Thursday, October 3, 2019

How does the machine do reading and understand "beyond humans"? Microsoft Asia Research Institute reveals your technology


On January 3, 2018, Microsoft Asia Research's r-net took the lead in the Squad EM value of 82.650, which means that for the first time in the Exact Match indicator, it surpassed the 82.304 set by humans in 2016. Xinzhiyuan interviewed the MSRA Zhou Ming team for the first time, and explained the EM and F1 in detail for the readers. It transcends the specific connotation of human beings, the core problem that NLP is most difficult to break through, and the development status and future prospects of natural language processing technology in China. .

What are the EM and F1 values? What is ensemble? What is the difference between the model and the single model?

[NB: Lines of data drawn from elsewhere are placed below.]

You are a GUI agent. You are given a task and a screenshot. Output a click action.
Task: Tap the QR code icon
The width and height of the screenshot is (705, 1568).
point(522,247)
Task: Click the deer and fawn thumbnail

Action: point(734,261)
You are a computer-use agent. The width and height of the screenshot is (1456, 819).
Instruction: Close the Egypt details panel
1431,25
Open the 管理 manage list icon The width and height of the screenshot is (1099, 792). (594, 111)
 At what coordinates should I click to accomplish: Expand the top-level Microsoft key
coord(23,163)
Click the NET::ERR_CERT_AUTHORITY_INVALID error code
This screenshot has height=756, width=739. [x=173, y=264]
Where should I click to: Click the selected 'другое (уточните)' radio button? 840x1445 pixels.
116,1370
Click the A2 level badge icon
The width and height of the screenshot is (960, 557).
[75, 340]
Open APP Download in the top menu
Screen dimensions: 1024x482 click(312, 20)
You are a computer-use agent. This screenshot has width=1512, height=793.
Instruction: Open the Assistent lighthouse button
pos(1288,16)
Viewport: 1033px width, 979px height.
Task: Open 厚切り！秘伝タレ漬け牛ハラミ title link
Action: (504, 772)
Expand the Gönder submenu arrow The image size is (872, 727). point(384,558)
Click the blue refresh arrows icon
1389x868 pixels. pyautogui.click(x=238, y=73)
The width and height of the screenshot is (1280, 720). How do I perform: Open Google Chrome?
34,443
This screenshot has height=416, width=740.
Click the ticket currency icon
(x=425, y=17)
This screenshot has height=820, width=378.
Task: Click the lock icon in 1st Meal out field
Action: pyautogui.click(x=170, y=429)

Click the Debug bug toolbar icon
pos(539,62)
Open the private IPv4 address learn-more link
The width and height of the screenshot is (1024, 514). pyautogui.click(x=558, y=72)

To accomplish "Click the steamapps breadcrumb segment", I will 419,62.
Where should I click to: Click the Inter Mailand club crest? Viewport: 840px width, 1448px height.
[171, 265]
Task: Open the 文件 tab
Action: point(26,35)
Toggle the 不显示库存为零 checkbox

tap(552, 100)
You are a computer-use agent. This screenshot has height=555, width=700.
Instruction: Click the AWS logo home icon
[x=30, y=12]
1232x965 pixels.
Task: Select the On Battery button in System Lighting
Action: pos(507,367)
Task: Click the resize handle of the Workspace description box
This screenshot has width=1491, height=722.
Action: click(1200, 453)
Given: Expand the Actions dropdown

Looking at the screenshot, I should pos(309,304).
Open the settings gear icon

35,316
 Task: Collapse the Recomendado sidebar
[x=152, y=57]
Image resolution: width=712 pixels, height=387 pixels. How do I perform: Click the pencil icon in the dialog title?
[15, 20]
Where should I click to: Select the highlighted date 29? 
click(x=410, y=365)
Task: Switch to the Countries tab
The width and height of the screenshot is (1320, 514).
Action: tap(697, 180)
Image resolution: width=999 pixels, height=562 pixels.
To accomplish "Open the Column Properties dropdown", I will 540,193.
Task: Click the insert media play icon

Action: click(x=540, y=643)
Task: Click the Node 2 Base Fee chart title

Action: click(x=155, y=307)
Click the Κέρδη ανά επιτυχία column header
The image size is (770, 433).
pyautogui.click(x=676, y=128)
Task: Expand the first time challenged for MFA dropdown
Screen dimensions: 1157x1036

There are two evaluation indicators EM and F1 in the Squad competition.
EM (Exact Match) requires that the answer given by the system and the person's annotated answer match exactly (in order to remove the punctuation and the article: a, an, the), the exact match is 1 point or not.
F1 calculates a score between 0 and 1 based on the degree of coincidence between the answer given by the system and the person's annotated answer, that is, the correctness of the word level and the harmonic mean of the recall rate.
For example, suppose the answer to a question is "Denver Broncos". The system only gives an output that exactly matches the annotated answer (ie "Denver Broncos"), EM will get 1 point, otherwise it will not score.
For F1, even if the answer output by the system is not exactly the same as the answer of the person, for example, the system outputs “Broncos”. Although the EM score is 0, it will get a part of the score on the evaluation index of F1 (0.67). .
EM is a more demanding evaluation indicator and the first time MSRA has exceeded the results of SQuAD.
Model integration (ensemble) is a common way to improve system performance. Since the initialization of the neural network model and the training process are random, the same algorithm will get different models when trained on the same data multiple times.
Model integration is the training of multiple single models, and then the output of these single models is combined to get the final result.
Integrated models generally perform better than single models, but at the expense of system responsiveness and computing resources. In practice, a balance needs to be made between model effects and model efficiency (better and faster).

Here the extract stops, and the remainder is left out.